Home from home: police station houses, watch houses and bunks

Apologies: I somehow omitted to send out an update on 1 January 2022!

As some of you may know, I retired at the end of 2021.  My intention is to spend much more time writing my historical fiction – first to complete the Sam Plank series with “The Notes of Change” and then to embark on a new series (the Gregory Hardiman series) set in Cambridge.  However, I failed to take into account the exhaustion/inertia that hits at the end of a working life, and I have not been quite as quick off the mark with the writing as I had thought.  That said, I am making steady progress with “The Notes of Change”, even if the intended publication date of 25 February is now looking rather unlikely.  And to prove my bona fides, you have a special freebie this month: the first chapter of that book!  Click here to download a PDF – I hope you like it.

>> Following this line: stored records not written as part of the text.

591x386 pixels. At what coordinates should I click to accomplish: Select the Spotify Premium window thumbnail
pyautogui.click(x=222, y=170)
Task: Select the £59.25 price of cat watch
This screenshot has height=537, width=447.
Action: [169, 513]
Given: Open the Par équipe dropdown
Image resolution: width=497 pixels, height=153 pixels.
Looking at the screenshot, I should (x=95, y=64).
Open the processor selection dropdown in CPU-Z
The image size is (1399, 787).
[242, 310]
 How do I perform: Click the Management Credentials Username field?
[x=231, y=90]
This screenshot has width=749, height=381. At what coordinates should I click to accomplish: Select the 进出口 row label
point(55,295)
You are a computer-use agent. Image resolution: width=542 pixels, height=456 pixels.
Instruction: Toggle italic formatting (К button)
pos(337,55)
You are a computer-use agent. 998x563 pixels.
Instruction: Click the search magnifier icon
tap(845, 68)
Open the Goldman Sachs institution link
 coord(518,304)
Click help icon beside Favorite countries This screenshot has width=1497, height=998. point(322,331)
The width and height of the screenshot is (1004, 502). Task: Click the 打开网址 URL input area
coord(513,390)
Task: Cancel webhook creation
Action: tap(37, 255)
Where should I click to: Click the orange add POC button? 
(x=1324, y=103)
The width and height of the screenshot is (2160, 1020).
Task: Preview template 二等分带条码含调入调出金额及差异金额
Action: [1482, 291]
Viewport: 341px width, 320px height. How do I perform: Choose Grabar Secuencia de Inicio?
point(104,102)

One of the main themes of this final Sam Plank outing is, of course, change – and not least the change to London’s policing.  On the evening of Tuesday 29 September 1829 the very first Metropolitan Police patrols hit the streets of (parts of) London, but it was not an absolute handover.  The system of magistrates’ constables continued for years afterwards, the two bodies of constables working alongside – and sometimes against – each other, and there were still some Bow Street Runners plying their trade (and yes, it was very much a trade: they were notorious for commanding hefty fees for their work).  But the move to regularise and standardise the policing of the capital was underway – and one of the central tenets of the new force was the idea of the station house.

To quote from the marvellous “Metropolitan Police Instruction Book” (issued to the new officers on 12 October 1829 – yes, a fortnight after they started work): “There is in every Division a Station or Watch-house, placed as conveniently for the whole, as may be. From this point all the Duty of the Division is carried on. The men belonging to each Section shall, as far as may be found practicable, lodge together near to the place of their Duty, in order to render them speedily efficient, in case the services of such as are off Duty should be required for any sudden emergency.”  This is the expression of an ideal – but bearing in mind that the Metropolitan Police Act came into force only on 19 July 1829, there had been little time to build new station houses for each division.  (Six divisions – A to F – started work on 29 September.)  As a stop-gap, the divisions shared their men around various premises, depending on what was available – and we do not always have the clear records that you might imagine a new force would have kept.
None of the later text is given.